◆ **PASSAGE TO READ**

--- start ---

Done @amarynets. Thanks for your suggestions! :) π
@lopuhin , can you please look into this?
http://www.example.com/?a=0&a=2&b=1&c=3#fragment
data = {'a': 1}
Looks like it's wrong request. I tested it by Postman and got 400 status code As far as I know all data from GET form should be sent by query string and duplicates of keys can exist because on the server it will be transformed to list. More detail info on SO
@amarynets thanks for review! Could you please clarify what you mean here? I didn't quite understand what data = {'a': 1}
means here. I agree that duplicate GET arguments are possible and we should preserve them, but not add new duplicates. Do you mean it's not handled correctly in this PR? If yes, could you please clarify which case is not handled correctly?
@maramsumanth I see that some duplicate cases are checked in tests, but could you please add an explicit test for the case then there is a duplicate GET argument and that it's preserved when we add another unlreated argument? (it seems this is not tested directly).
@lopuhin Thanks for your review. I have made the changes :) :+1:
@whalebot-helmsman @lopuhin. I have made the necessary changes, can you review?
I think code will be much easier to read if you rename querystr
to form_query_str
and query_str
to url_query_str
Done @whalebot-helmsman :+1:
@amarynets @lopuhin @maramsumanth I think FormRequest
behaviour should mirror browser behaviour. To test browser behaviour I create simple HTML file https://gist.githubusercontent.com/whalebot-helmsman/a6c3d2eb78ae57a072af11f8b726ff83/raw/3f281be8ce0f08ea5d81deb443c816b6fbe846f3/forms.html. You can download local copy and test. In case of GET form request both Chrome and Firefox drop url_query_str
from URL and add form_query_str
.
@maramsumanth Based on browser behaviour I proposed to change implementation in current PR. You up voted this proposal and didn't apply proposed changes. Is there something what prevent you from applying these changes?
Thanks for reminding me @whalebot-helmsman. I was working on the Redirect Middleware part of scrapy.
Coming to this PR ,I was little bit confused. In the following example:-
FormRequest('http://example.com/?id=9', method='GET', formdata={'id': '8'}).url
should give
'http://example.com/?id=8'
i.e it should replace the value if same key is found. It is working as it should. Can you give me detailed explanation of what is the problem. :)
Thanks
@whalebot-helmsman , can you please look into this so that I can work on it ASAP. :+1: :)
I referenced HTML file as example. It has two forms. First one uses GET request, has a
and b
as keys and targets http://example.com/f?a=1&d=2 URL. After you click Submit
button you get to http://example.com/f?a=3&b=2. Browser not only replace value for a
key, but drop value for d
key. Reformulating in terms of python structures we got
FormRequest('http://example.com/?id=9&smth=a', method='GET', formdata={'id': '8'}).url == 'http://example.com/?id=8'
I have Ubuntu OS in which I am using chromium browser.
But for FormRequest('http://example.com/?id=9&smth=a', method='GET', formdata={'id': '8'}).url
my output is 'http://example.com/?smth=a&id=8'
which is != 'http://example.com/?id=8'
Above thing is handled in the last part of tests that I have written in this PR. Does chromium and chrome browsers behave differently?

--- end ---

Item position records:

--- start ---

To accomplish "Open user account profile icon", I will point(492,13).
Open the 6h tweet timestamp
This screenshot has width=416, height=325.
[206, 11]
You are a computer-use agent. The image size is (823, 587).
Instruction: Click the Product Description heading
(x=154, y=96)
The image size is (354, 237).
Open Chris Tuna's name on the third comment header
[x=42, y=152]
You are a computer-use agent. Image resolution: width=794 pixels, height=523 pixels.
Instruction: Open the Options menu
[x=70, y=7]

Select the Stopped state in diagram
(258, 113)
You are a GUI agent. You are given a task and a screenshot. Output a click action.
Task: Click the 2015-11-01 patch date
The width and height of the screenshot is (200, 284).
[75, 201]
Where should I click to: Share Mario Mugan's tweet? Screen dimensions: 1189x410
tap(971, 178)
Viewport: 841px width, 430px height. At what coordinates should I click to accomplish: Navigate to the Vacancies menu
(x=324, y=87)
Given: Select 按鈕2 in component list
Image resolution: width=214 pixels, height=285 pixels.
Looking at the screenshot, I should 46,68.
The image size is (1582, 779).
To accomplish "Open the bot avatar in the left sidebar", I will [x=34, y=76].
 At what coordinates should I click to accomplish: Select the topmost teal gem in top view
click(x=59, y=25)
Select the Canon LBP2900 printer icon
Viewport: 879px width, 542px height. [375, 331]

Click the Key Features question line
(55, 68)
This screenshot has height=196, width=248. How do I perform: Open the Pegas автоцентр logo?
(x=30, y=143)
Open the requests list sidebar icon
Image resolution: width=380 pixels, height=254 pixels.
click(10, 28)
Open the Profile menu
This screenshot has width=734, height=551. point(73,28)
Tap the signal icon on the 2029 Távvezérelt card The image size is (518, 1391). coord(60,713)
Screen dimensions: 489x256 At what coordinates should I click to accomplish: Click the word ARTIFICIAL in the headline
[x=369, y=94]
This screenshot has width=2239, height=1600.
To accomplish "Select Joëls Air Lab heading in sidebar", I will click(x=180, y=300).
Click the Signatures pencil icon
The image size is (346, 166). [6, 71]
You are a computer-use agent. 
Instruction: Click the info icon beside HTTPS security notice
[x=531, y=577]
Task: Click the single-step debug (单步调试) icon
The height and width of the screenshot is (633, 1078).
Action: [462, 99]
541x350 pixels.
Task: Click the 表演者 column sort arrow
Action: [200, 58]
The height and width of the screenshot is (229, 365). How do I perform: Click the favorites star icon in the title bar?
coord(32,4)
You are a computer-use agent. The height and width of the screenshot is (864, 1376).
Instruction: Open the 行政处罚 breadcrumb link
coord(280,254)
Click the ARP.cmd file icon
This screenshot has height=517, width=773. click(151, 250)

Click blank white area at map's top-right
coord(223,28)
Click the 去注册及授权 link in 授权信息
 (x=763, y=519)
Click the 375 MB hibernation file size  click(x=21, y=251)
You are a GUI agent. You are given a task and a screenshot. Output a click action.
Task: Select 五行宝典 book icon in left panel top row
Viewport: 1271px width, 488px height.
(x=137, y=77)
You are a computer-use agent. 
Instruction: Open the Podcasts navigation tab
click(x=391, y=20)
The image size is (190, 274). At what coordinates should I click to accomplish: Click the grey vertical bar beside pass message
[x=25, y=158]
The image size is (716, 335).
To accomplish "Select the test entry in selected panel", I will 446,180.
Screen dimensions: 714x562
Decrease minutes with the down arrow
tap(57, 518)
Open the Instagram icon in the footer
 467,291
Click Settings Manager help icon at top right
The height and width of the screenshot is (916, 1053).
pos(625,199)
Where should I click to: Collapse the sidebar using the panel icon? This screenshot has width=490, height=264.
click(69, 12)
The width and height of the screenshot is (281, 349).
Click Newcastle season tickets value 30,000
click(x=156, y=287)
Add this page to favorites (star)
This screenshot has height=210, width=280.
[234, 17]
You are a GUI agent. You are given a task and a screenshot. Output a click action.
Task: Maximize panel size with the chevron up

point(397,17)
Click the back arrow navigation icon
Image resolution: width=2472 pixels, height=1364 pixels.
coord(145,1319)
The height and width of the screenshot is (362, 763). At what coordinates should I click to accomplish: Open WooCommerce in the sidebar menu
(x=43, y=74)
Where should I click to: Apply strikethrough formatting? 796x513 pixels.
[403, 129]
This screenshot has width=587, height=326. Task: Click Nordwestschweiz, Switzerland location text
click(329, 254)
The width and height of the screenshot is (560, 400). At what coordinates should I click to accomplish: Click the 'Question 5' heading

--- end ---

◆ **JOBS**
1) In the FormRequest discussion, why should a GET FormRequest drop the query string already in its URL? Answer in one to three sentences.
2) Answer these questions from the FormRequest discussion:
(a) What tool was used to test the request, and what status code did it return?
(b) What new names were proposed for querystr and query_str?
(c) Which operating system and browser does maramsumanth use?
3) Resume the FormRequest discussion after its last post.

◆ **EXERCISE ANSWERS**
1) FormRequest behavior should mirror browser behavior. In a test with a simple HTML file, both Chrome and Firefox, on a GET form submission, dropped the query string from the target URL and added the form's query string instead. For example, a form targeting http://example.com/f?a=1&d=2 led to http://example.com/f?a=3&b=2.

2)
(a) Postman, which returned a 400 status code.
(b) querystr becomes form_query_str, and query_str becomes url_query_str.
(c) Ubuntu, with the Chromium browser.

3)
@whalebot-helmsman , when I tested the HTML file you provided, I can see that in case of GET form request both Chrome and Firefox drop url_query_str
from URL and add form_query_str
. But running through the command line as described in the above comment, I cannot see any problem.
I can see that in case of GET form request both Chrome and Firefox drop
url_query_str
from URL and addform_query_str
.
Scrapy and related libraries should mirror browser behaviour. At this moment in master and in your branch
>>> from scrapy.http.request.form import FormRequest;FormRequest('http://example.com/?id=9&smth=a', method='GET', formdata={'id': '8'}).url == 'http://example.com/?id=8'
False
This is incorrect representation of browser behaviour. I understand, such behaviour was implemented before your PR. As we started to work on this part we should also fix this.
Now I understood the problem. Is there any python code to get the browser that the user is using @whalebot-helmsman ?
@whalebot-helmsman , when I tested the HTML file you provided, I can see that in case of GET form request both Chrome and Firefox drop
url_query_str
from URL and addform_query_str
.
It is a browser behaviour. We agreed on that.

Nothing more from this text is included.